(TASK OBJECTIVE): Every line from the one containing "Screen dimensions: 1472x770" to the end of the listing below should be transcribed exactly, and no line outside that span should appear.

(PROVIDED DATA):

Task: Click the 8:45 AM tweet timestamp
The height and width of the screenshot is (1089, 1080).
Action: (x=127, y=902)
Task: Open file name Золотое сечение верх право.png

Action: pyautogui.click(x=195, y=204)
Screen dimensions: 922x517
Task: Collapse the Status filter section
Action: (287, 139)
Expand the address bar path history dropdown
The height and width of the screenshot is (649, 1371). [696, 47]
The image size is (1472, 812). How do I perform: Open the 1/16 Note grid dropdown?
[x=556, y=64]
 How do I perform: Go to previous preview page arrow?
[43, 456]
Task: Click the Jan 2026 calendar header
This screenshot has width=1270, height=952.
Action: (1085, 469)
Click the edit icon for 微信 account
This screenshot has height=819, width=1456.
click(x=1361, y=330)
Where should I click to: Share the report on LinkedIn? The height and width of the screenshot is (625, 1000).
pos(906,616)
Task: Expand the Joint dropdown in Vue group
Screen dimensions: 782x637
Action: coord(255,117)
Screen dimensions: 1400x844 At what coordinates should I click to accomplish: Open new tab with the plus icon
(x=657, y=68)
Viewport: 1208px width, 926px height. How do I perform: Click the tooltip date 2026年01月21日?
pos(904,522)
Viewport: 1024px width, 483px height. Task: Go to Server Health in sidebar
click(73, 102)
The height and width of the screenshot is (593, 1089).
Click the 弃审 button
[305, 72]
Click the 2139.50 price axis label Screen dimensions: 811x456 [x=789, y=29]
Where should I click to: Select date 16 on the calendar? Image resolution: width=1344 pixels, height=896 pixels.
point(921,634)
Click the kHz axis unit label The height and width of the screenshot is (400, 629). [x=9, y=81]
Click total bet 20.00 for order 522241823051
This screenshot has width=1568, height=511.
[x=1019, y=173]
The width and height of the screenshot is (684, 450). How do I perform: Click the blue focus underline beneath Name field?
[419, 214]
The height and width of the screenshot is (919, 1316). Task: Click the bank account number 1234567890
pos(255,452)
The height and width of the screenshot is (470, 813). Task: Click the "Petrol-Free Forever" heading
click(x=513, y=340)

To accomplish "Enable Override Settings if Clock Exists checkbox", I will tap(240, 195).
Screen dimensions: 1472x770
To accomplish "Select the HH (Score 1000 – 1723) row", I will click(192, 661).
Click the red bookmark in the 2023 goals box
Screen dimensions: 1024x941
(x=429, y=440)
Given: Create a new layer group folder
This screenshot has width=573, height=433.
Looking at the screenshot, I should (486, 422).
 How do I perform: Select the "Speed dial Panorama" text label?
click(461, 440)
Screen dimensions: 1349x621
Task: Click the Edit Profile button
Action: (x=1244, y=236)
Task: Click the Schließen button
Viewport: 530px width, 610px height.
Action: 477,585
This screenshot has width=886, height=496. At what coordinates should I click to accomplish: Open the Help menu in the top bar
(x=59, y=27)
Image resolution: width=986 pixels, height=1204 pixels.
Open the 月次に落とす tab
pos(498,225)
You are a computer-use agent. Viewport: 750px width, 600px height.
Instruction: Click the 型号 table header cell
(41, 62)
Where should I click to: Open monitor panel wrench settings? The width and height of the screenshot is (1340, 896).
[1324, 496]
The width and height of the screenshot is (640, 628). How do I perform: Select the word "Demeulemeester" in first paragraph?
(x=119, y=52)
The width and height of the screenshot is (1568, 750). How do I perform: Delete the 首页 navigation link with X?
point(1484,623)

(ANSWER TO THE PROBLEM):
Screen dimensions: 1472x770
To accomplish "Select the HH (Score 1000 – 1723) row", I will click(192, 661).
Click the red bookmark in the 2023 goals box
Screen dimensions: 1024x941
(x=429, y=440)
Given: Create a new layer group folder
This screenshot has width=573, height=433.
Looking at the screenshot, I should (486, 422).
 How do I perform: Select the "Speed dial Panorama" text label?
click(461, 440)
Screen dimensions: 1349x621
Task: Click the Edit Profile button
Action: (x=1244, y=236)
Task: Click the Schließen button
Viewport: 530px width, 610px height.
Action: 477,585
This screenshot has width=886, height=496. At what coordinates should I click to accomplish: Open the Help menu in the top bar
(x=59, y=27)
Image resolution: width=986 pixels, height=1204 pixels.
Open the 月次に落とす tab
pos(498,225)
You are a computer-use agent. Viewport: 750px width, 600px height.
Instruction: Click the 型号 table header cell
(41, 62)
Where should I click to: Open monitor panel wrench settings? The width and height of the screenshot is (1340, 896).
[1324, 496]
The width and height of the screenshot is (640, 628). How do I perform: Select the word "Demeulemeester" in first paragraph?
(x=119, y=52)
The width and height of the screenshot is (1568, 750). How do I perform: Delete the 首页 navigation link with X?
point(1484,623)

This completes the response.